Below are some records. Return exactly the lines from the one containing "Task: Click the notification" through the one containing "This screenshot has height=864, width=1400.", both included, and only those.

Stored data
┌────────

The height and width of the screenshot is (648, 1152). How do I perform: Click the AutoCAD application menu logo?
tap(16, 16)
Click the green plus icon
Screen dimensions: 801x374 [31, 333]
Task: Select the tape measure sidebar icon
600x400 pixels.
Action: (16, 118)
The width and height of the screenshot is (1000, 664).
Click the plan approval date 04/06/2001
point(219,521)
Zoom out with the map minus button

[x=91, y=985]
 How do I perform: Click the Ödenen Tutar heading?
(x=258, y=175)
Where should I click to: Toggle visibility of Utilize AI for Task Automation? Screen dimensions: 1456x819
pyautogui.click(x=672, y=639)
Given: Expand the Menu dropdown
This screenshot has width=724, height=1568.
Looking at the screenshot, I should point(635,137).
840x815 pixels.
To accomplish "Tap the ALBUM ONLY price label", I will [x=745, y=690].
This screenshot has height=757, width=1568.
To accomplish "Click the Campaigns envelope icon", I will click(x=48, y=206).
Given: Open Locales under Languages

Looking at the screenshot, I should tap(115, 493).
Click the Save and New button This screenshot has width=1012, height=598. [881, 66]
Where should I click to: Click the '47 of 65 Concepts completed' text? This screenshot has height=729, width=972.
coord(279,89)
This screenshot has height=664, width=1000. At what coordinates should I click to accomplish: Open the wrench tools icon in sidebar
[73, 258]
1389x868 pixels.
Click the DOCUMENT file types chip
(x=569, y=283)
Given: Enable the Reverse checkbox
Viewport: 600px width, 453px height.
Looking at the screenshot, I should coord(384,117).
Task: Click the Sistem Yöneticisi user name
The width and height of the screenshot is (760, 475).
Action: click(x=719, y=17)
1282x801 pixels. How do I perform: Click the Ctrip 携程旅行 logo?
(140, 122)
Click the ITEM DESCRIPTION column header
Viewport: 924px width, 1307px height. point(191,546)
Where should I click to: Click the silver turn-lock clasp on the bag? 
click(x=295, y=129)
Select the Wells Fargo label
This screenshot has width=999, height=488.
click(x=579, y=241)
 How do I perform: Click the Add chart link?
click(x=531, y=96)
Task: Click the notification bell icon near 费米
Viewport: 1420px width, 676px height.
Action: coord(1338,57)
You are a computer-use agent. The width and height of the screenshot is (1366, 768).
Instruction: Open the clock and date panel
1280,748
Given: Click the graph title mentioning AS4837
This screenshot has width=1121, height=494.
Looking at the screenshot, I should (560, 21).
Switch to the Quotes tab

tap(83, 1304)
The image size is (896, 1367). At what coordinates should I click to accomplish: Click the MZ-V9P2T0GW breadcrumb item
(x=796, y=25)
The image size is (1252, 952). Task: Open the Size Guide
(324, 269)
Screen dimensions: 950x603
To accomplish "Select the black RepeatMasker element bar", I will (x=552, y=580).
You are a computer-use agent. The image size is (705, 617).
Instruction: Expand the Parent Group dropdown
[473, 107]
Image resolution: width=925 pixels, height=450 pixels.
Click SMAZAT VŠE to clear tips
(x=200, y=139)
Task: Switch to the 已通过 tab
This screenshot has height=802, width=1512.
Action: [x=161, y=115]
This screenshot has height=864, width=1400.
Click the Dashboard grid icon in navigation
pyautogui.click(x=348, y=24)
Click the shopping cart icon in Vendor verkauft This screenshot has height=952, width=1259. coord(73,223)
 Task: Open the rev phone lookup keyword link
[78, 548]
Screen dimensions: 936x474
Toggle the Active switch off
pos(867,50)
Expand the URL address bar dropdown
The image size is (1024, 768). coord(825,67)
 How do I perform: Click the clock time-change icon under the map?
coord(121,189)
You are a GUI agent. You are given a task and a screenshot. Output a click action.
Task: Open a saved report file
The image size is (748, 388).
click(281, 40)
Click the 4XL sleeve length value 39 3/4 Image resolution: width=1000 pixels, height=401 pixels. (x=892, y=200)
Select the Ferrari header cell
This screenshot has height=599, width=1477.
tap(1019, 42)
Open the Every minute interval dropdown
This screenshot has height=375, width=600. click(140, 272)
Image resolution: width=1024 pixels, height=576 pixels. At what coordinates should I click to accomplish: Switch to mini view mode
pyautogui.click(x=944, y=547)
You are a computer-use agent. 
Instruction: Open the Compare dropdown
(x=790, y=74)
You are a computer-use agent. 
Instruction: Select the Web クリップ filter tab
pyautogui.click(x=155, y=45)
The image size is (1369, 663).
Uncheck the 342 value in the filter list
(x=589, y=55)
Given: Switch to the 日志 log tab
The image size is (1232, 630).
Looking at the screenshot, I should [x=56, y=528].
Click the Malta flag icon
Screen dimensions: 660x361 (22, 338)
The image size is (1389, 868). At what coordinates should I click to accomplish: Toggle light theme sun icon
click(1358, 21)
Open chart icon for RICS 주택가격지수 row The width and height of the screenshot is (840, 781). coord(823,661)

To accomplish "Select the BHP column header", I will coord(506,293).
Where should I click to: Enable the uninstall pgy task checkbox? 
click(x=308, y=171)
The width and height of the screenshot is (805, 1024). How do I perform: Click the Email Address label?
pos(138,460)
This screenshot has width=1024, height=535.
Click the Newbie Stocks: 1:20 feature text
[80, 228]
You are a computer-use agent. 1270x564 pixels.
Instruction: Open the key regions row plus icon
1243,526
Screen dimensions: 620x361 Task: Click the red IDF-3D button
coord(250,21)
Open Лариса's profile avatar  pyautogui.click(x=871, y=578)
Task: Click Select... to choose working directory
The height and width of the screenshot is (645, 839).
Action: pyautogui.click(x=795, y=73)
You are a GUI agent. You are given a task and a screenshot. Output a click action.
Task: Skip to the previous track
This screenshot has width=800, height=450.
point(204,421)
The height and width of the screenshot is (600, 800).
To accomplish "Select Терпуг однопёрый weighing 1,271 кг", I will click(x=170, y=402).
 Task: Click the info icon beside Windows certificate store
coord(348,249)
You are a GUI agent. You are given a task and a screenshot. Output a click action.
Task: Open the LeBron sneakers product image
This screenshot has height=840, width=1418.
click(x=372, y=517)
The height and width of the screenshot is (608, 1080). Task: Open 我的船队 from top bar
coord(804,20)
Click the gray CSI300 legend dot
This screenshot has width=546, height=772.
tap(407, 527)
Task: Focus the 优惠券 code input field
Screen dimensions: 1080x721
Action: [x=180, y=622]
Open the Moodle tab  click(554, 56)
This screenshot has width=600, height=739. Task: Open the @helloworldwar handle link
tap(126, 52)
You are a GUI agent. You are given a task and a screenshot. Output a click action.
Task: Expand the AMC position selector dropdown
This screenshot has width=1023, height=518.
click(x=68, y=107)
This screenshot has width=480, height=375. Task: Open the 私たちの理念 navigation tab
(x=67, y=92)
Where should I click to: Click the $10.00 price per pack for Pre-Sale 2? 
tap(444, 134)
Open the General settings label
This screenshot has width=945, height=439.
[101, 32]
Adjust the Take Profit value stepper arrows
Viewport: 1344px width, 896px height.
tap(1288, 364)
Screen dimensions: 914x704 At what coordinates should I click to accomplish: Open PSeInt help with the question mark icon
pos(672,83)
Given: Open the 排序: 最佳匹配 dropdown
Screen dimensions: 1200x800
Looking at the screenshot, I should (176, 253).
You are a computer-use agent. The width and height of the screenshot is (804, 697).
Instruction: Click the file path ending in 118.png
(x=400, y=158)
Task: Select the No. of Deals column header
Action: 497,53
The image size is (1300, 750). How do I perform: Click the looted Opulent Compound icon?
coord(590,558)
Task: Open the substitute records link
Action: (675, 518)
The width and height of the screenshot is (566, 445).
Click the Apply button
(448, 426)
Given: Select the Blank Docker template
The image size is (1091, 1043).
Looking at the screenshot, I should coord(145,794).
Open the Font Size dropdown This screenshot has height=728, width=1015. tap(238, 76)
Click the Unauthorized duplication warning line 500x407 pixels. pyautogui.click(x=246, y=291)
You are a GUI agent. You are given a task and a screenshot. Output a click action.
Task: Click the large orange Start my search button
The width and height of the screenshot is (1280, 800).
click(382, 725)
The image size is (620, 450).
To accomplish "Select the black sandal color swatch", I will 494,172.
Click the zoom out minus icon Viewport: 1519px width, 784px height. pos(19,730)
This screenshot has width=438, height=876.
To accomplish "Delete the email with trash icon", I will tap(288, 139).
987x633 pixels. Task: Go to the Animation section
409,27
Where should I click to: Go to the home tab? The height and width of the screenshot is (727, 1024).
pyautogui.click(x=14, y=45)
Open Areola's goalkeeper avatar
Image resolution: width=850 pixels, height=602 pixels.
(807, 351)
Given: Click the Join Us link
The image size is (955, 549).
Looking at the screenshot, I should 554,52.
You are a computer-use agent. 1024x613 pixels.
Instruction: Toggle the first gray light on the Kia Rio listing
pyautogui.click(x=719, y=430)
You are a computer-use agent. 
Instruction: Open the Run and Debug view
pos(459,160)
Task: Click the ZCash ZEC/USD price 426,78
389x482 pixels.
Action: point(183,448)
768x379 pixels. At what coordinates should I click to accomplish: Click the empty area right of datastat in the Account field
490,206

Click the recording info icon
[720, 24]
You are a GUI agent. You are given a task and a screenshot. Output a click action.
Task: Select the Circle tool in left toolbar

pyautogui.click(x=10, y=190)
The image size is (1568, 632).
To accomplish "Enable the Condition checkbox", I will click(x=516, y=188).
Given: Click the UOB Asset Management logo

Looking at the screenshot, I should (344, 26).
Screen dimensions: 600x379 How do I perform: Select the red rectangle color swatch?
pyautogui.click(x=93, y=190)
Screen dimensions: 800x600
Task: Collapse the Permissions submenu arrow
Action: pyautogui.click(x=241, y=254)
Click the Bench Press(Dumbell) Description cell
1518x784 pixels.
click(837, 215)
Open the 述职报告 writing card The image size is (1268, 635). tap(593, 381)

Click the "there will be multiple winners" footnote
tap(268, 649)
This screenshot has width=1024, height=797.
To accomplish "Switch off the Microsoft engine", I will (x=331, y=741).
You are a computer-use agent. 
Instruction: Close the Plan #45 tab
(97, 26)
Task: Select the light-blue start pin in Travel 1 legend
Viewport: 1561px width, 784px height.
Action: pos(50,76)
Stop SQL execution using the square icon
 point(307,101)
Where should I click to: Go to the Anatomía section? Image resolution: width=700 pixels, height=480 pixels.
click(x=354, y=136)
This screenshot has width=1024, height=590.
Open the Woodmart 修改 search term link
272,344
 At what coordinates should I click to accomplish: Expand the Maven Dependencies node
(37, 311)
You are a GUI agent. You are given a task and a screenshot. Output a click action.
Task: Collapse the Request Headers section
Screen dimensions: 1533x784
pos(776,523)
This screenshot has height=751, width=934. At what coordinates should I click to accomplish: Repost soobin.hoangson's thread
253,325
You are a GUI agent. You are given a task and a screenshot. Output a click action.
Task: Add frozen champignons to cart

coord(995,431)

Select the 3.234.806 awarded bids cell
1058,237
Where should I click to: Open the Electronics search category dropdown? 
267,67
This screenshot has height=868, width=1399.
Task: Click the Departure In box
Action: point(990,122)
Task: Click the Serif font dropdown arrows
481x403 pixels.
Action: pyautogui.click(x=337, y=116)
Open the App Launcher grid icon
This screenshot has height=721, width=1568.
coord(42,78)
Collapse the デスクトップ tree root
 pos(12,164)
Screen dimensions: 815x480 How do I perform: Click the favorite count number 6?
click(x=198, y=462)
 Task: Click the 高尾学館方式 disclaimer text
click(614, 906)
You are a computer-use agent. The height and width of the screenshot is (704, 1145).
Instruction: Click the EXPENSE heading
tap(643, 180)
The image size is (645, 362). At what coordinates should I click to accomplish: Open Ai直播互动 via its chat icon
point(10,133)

└────────

• Finished task:
Task: Click the notification bell icon near 费米
Viewport: 1420px width, 676px height.
Action: coord(1338,57)
You are a computer-use agent. The width and height of the screenshot is (1366, 768).
Instruction: Open the clock and date panel
1280,748
Given: Click the graph title mentioning AS4837
This screenshot has width=1121, height=494.
Looking at the screenshot, I should (560, 21).
Switch to the Quotes tab

tap(83, 1304)
The image size is (896, 1367). At what coordinates should I click to accomplish: Click the MZ-V9P2T0GW breadcrumb item
(x=796, y=25)
The image size is (1252, 952). Task: Open the Size Guide
(324, 269)
Screen dimensions: 950x603
To accomplish "Select the black RepeatMasker element bar", I will (x=552, y=580).
You are a computer-use agent. The image size is (705, 617).
Instruction: Expand the Parent Group dropdown
[473, 107]
Image resolution: width=925 pixels, height=450 pixels.
Click SMAZAT VŠE to clear tips
(x=200, y=139)
Task: Switch to the 已通过 tab
This screenshot has height=802, width=1512.
Action: [x=161, y=115]
This screenshot has height=864, width=1400.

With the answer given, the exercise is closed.